A. Spears Has Standing to Bring Suit Against Damen Because She Plausibly Alleges
an Employment Relationship.
Standing is an “essential ingredient of subject matter jurisdiction,” Bazile v. Fin. Sys. of
Green Bay, Inc., 983 F.3d 274, 277-78 (7th Cir. 2020), and a “threshold question in every federal
case because if the litigants do not have standing to raise their claims the court is without
authority to consider the merits of the action.” Meyers v. Nicolet Rest. of De Pere, LLC, 843
F.3d 724, 726 (7th Cir. 2016). Article III of the Constitution limits federal judicial power to
“certain ‘cases and controversies,’ and the ‘irreducible constitutional minimum’ of standing
contains three elements.” Silha v. ACT, Inc., 807 F.3d 169, 172-73 (7th Cir. 2015), quoting
Lujan v. Defs. of Wildlife, 504 U.S. 555, 559-60 (1992). To establish standing, the plaintiff must
show “(1) [she] has suffered an ‘injury in fact’ that is (a) concrete and particularized and (b)
───
### Work task A
Using the excerpt on standing, decide whether each statement agrees with it: (i) Bazile v. Fin. Sys. of Green Bay, Inc. is a 2020 Seventh Circuit decision; (ii) Article III of the Constitution limits federal judicial power to certain cases and controversies; (iii) the irreducible constitutional minimum of standing contains four elements. Answer yes or no for each, and quote the words of the excerpt that decide it.
### Work task B
Repeat, word for word, the part of the excerpt on standing that runs from the words "Standing is an" to the words "particularized and (b)".

### Study material
───
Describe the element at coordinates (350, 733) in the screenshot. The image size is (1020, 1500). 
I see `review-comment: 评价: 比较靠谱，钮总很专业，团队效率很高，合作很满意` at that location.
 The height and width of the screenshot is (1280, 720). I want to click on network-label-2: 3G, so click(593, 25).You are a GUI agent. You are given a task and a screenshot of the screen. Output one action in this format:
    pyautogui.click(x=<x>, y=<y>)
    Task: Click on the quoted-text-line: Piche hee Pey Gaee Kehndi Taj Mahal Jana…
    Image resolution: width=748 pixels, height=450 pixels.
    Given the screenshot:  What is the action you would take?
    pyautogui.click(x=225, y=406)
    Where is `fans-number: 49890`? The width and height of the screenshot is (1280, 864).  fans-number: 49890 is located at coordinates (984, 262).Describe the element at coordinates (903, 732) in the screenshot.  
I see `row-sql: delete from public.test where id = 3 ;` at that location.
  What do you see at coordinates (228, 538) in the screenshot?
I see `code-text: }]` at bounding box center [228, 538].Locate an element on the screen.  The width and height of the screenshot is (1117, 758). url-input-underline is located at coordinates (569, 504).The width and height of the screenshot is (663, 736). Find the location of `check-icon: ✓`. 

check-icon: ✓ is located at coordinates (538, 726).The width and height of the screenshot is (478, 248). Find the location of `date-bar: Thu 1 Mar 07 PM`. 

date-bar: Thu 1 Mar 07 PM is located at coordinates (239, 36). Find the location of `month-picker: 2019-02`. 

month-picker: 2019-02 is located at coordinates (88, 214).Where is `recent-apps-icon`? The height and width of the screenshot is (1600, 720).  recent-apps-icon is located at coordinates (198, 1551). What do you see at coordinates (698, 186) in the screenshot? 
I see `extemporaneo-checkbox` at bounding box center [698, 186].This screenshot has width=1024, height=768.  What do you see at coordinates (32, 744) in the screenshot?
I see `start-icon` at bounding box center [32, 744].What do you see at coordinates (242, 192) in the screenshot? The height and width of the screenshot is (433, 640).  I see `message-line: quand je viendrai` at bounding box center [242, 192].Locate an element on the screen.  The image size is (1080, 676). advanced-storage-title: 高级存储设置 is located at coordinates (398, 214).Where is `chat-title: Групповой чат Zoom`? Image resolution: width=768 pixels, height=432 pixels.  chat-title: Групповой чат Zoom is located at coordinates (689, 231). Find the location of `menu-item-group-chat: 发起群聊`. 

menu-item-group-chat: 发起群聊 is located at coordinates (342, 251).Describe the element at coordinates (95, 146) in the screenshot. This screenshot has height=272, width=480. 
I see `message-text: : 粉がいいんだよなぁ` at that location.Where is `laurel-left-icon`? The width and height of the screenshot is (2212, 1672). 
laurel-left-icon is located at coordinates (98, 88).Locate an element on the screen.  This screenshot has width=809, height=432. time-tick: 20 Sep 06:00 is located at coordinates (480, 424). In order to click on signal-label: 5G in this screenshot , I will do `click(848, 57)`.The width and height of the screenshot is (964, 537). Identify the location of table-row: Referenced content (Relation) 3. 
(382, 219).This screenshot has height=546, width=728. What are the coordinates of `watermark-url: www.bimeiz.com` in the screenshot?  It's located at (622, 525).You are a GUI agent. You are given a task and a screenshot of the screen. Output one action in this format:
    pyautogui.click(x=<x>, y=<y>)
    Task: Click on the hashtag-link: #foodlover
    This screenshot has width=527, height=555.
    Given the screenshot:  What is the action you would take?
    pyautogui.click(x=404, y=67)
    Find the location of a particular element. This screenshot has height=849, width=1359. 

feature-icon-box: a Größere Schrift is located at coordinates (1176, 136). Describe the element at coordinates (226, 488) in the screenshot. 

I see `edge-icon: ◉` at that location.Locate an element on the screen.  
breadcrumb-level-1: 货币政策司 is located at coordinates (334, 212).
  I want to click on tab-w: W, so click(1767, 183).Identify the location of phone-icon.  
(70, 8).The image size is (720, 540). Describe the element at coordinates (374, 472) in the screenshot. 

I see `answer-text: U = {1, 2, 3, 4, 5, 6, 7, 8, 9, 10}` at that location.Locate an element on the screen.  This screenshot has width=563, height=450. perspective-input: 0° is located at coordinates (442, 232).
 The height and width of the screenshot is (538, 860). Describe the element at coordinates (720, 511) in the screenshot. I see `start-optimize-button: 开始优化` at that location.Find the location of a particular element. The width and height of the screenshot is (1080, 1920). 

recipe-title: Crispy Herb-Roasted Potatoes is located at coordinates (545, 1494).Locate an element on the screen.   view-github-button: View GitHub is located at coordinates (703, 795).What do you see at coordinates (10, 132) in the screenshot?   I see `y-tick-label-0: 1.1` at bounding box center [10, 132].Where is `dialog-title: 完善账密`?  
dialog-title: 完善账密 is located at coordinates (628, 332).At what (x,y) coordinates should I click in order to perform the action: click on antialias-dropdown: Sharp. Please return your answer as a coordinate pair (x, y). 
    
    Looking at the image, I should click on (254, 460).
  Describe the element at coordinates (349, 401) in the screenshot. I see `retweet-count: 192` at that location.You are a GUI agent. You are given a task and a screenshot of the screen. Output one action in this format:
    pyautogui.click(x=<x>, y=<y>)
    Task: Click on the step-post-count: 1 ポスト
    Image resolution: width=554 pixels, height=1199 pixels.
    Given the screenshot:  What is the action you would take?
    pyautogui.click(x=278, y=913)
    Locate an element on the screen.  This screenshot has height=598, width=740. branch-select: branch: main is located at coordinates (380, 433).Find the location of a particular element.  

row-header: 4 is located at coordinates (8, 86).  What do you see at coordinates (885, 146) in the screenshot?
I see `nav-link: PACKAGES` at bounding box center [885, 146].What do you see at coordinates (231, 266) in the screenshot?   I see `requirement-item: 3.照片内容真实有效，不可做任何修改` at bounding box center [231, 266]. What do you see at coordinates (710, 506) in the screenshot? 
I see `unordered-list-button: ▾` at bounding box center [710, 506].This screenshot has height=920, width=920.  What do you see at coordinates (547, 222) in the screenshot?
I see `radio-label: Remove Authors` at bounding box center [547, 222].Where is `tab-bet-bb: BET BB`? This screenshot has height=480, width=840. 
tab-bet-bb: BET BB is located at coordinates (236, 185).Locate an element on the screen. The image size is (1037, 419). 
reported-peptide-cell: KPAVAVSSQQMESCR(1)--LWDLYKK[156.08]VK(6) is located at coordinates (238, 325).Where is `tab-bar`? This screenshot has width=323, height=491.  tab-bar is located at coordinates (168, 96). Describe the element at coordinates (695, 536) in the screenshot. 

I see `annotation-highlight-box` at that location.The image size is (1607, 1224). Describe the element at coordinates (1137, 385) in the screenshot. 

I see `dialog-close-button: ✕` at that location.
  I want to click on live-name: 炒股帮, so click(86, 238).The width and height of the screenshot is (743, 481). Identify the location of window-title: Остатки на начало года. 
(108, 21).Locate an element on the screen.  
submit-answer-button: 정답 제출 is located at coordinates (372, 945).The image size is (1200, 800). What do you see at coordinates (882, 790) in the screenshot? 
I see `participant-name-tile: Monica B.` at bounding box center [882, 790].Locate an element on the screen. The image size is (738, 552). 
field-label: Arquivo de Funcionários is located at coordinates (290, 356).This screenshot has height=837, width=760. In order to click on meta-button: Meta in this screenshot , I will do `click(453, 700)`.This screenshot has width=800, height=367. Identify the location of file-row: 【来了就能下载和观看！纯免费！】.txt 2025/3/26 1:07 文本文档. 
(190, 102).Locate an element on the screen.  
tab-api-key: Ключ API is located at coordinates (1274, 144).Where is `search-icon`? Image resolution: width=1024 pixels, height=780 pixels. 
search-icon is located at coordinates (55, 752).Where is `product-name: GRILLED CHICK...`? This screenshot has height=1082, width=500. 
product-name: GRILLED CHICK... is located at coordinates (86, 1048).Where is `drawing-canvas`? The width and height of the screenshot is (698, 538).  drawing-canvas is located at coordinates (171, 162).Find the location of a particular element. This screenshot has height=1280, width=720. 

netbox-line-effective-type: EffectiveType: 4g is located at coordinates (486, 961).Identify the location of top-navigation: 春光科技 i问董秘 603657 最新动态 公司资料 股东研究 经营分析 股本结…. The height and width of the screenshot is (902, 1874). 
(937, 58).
───
### Response box A
(i) Yes: "983 F.3d 274, 277-78 (7th Cir. 2020)"
(ii) Yes: "Article III of the Constitution limits federal judicial power to “certain ‘cases and controversies,’"
(iii) No: "the ‘irreducible constitutional minimum’ of standing contains three elements."

### Response box B
Standing is an “essential ingredient of subject matter jurisdiction,” Bazile v. Fin. Sys. of
Green Bay, Inc., 983 F.3d 274, 277-78 (7th Cir. 2020), and a “threshold question in every federal
case because if the litigants do not have standing to raise their claims the court is without
authority to consider the merits of the action.” Meyers v. Nicolet Rest. of De Pere, LLC, 843
F.3d 724, 726 (7th Cir. 2016). Article III of the Constitution limits federal judicial power to
“certain ‘cases and controversies,’ and the ‘irreducible constitutional minimum’ of standing
contains three elements.” Silha v. ACT, Inc., 807 F.3d 169, 172-73 (7th Cir. 2015), quoting
Lujan v. Defs. of Wildlife, 504 U.S. 555, 559-60 (1992). To establish standing, the plaintiff must
show “(1) [she] has suffered an ‘injury in fact’ that is (a) concrete and particularized and (b)